● Problem details
Take every line from the entries below that includes the word "settings" and copy it.

● Input data

====

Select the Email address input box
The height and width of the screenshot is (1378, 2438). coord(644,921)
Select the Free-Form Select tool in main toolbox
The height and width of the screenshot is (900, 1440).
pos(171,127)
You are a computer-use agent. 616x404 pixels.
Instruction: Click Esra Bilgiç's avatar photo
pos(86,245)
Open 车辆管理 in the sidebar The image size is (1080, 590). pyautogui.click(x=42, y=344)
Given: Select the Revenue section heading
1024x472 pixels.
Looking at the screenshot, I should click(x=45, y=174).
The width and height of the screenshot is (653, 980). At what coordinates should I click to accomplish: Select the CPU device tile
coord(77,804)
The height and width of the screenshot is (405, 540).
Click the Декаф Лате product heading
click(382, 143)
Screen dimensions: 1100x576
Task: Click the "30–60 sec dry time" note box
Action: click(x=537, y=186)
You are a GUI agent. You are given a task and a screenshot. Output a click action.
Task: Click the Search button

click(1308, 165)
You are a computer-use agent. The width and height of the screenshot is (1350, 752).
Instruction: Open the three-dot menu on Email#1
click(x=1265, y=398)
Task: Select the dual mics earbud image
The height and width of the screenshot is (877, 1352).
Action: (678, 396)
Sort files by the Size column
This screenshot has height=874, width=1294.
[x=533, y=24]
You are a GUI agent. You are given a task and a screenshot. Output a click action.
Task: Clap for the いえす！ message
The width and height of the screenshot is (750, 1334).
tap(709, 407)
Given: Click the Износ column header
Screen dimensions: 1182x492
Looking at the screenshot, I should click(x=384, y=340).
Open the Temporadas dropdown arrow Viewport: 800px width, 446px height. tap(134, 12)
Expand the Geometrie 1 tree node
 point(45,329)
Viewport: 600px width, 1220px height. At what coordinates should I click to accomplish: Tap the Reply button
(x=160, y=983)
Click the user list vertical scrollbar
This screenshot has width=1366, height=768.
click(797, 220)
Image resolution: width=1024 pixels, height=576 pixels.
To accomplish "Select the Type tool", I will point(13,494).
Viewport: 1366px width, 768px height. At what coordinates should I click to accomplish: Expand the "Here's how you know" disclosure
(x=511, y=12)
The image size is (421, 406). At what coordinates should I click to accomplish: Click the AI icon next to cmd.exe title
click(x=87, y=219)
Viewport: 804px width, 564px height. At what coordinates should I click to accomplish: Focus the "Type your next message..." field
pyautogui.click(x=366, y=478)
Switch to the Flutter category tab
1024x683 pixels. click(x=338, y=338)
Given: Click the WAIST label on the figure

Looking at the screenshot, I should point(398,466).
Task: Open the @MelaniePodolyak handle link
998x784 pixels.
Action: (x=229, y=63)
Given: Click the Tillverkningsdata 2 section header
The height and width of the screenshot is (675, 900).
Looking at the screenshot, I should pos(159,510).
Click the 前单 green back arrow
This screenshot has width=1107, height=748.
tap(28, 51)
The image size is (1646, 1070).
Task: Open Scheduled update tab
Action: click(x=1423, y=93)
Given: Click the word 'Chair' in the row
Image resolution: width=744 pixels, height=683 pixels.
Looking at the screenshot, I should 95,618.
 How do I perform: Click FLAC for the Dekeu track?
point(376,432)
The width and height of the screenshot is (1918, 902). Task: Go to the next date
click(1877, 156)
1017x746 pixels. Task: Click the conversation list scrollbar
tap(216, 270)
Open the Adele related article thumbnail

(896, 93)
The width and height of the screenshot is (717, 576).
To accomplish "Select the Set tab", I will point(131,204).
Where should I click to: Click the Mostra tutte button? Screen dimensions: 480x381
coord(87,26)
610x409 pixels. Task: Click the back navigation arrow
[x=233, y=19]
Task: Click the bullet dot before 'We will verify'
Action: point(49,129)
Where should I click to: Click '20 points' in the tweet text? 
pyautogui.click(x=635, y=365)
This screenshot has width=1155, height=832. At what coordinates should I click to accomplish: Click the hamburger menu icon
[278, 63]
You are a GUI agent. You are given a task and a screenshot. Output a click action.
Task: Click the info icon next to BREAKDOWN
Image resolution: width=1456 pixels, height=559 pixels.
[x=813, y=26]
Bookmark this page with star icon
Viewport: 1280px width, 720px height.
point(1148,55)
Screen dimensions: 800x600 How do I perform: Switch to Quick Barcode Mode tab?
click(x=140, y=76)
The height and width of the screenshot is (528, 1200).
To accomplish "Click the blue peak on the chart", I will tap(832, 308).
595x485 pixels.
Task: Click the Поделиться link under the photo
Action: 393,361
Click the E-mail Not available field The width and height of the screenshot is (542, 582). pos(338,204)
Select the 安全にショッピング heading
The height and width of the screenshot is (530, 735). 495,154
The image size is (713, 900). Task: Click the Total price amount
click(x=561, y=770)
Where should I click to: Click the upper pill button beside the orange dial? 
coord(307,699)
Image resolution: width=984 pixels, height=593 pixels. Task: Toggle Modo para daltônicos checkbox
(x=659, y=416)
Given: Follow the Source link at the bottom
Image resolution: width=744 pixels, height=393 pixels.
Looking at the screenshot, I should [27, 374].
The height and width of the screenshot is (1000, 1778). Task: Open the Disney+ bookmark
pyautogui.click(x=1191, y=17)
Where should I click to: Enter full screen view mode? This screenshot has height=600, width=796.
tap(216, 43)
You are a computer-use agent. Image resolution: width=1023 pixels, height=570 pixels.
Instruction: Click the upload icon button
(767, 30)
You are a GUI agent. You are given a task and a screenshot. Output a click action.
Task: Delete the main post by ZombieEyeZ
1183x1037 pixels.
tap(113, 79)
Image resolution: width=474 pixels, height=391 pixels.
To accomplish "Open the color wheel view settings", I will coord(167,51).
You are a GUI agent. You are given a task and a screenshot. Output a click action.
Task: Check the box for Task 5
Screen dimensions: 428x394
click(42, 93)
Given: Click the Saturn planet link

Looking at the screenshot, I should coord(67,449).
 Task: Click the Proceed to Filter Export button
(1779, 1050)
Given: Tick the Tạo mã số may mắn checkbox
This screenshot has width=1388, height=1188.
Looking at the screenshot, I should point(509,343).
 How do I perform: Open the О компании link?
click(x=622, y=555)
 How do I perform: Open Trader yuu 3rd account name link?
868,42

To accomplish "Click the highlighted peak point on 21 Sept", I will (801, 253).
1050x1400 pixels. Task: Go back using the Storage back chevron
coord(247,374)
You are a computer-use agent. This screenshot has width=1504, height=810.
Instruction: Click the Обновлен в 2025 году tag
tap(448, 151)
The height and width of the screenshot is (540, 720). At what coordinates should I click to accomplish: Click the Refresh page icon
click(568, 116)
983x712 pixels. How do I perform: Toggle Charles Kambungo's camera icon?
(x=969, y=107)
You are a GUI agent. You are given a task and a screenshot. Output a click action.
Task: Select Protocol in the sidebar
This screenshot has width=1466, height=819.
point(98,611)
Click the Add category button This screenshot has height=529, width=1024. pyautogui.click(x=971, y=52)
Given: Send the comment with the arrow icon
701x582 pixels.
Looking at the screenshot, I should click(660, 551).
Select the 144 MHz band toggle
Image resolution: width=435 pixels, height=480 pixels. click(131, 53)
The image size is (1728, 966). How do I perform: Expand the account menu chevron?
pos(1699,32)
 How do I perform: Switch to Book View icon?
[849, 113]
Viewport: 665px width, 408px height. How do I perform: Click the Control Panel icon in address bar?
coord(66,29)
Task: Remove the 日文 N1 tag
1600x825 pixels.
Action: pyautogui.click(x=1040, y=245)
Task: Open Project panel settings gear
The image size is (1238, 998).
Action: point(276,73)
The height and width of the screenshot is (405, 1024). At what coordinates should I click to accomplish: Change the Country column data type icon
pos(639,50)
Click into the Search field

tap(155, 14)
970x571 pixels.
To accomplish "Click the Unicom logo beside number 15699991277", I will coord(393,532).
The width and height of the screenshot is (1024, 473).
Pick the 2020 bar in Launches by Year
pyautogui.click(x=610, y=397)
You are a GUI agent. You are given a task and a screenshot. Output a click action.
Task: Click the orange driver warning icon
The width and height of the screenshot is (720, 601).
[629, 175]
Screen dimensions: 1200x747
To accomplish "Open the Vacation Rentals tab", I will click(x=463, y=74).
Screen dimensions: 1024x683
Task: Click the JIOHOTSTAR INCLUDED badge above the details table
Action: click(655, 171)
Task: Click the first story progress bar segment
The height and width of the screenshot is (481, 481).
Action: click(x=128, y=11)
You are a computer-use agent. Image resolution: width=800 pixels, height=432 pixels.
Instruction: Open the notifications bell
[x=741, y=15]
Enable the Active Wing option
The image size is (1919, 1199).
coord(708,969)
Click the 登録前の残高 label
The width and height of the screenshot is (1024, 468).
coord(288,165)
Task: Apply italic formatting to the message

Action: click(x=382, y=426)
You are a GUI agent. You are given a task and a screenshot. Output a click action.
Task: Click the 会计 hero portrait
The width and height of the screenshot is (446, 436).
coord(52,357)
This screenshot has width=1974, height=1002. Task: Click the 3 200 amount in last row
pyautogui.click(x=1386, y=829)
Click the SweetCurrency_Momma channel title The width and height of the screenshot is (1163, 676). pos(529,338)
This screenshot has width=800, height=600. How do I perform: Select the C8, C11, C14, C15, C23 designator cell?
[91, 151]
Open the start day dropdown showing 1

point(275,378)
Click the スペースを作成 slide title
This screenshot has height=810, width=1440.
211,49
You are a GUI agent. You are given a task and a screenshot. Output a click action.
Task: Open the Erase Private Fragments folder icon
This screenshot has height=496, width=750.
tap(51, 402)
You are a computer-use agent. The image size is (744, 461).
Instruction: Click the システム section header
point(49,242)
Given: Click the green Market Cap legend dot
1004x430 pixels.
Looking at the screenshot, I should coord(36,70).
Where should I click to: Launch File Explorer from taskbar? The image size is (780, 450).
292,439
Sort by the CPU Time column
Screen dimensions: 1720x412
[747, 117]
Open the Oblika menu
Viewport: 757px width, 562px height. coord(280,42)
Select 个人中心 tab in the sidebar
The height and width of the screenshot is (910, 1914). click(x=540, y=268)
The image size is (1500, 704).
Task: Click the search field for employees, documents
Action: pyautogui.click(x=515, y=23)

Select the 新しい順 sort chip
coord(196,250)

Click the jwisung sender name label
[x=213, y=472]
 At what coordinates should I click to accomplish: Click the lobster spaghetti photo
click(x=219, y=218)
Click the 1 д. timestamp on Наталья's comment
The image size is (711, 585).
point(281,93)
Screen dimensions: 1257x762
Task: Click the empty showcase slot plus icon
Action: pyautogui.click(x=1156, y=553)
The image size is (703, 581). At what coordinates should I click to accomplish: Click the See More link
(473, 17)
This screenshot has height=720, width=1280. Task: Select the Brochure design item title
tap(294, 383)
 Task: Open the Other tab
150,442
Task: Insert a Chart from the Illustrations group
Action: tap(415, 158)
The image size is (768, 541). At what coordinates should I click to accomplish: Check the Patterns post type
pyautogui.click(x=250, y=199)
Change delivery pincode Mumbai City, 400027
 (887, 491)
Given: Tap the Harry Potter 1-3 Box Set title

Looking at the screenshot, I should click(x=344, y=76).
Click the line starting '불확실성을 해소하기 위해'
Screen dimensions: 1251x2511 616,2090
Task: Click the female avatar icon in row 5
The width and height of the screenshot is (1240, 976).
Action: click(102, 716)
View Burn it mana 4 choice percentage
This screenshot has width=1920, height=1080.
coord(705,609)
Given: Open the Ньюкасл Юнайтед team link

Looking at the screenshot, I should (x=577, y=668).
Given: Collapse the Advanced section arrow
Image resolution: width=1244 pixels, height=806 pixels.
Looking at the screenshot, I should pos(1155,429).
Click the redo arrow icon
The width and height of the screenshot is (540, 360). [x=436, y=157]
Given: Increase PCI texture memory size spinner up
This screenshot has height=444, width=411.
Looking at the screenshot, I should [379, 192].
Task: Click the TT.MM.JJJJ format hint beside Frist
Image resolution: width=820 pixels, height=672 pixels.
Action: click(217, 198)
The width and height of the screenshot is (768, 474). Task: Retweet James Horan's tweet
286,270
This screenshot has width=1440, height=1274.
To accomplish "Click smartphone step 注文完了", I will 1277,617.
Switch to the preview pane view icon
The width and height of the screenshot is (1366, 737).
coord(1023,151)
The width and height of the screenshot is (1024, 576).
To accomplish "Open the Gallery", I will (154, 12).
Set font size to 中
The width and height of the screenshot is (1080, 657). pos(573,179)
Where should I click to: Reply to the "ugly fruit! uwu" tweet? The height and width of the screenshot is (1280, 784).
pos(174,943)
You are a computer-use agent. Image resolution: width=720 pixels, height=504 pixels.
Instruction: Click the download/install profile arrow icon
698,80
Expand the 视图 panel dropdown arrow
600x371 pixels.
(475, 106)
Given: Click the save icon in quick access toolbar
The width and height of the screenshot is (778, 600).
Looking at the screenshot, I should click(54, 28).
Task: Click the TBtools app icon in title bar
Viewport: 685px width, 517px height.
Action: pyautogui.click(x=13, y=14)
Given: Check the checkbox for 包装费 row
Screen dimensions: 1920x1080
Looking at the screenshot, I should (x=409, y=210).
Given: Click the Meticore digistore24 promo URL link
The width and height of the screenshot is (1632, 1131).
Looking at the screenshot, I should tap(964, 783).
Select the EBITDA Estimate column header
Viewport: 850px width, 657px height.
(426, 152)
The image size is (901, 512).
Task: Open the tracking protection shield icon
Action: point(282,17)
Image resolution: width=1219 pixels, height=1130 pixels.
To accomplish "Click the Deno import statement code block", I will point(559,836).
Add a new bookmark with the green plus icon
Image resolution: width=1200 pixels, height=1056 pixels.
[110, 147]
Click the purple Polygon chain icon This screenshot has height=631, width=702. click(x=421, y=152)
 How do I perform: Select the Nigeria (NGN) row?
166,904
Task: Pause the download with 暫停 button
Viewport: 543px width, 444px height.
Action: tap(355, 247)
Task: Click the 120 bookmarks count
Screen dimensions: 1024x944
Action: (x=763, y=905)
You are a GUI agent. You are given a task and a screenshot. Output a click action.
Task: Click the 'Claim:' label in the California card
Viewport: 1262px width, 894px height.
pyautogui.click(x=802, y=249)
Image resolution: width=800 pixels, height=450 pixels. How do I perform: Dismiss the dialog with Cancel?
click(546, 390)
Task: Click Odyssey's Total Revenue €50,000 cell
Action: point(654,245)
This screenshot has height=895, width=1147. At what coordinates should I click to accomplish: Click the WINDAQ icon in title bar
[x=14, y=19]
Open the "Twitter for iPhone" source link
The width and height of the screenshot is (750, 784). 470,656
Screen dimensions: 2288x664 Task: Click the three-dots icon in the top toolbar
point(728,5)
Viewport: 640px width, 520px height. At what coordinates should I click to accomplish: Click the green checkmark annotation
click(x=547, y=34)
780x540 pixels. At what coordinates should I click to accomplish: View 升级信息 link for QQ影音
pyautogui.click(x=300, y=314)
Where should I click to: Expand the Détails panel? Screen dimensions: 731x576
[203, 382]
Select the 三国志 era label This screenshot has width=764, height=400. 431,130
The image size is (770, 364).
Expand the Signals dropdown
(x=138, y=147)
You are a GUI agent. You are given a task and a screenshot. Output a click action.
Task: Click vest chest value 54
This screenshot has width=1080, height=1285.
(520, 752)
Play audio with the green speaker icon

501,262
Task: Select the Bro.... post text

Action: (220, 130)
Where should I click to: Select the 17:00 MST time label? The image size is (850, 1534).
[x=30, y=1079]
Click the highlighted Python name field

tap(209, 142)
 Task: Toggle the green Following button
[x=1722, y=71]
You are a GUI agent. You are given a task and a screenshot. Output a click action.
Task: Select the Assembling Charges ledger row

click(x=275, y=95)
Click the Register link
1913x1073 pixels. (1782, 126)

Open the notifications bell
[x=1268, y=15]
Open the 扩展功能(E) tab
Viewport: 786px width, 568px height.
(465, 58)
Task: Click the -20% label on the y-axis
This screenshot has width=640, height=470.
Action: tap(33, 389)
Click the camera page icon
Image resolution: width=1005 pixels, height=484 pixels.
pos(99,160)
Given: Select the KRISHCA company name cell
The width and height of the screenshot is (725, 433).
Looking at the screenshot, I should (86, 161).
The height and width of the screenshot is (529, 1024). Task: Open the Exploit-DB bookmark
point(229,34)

====

● Result for this task
To accomplish "Open the color wheel view settings", I will coord(167,51).
Task: Open Project panel settings gear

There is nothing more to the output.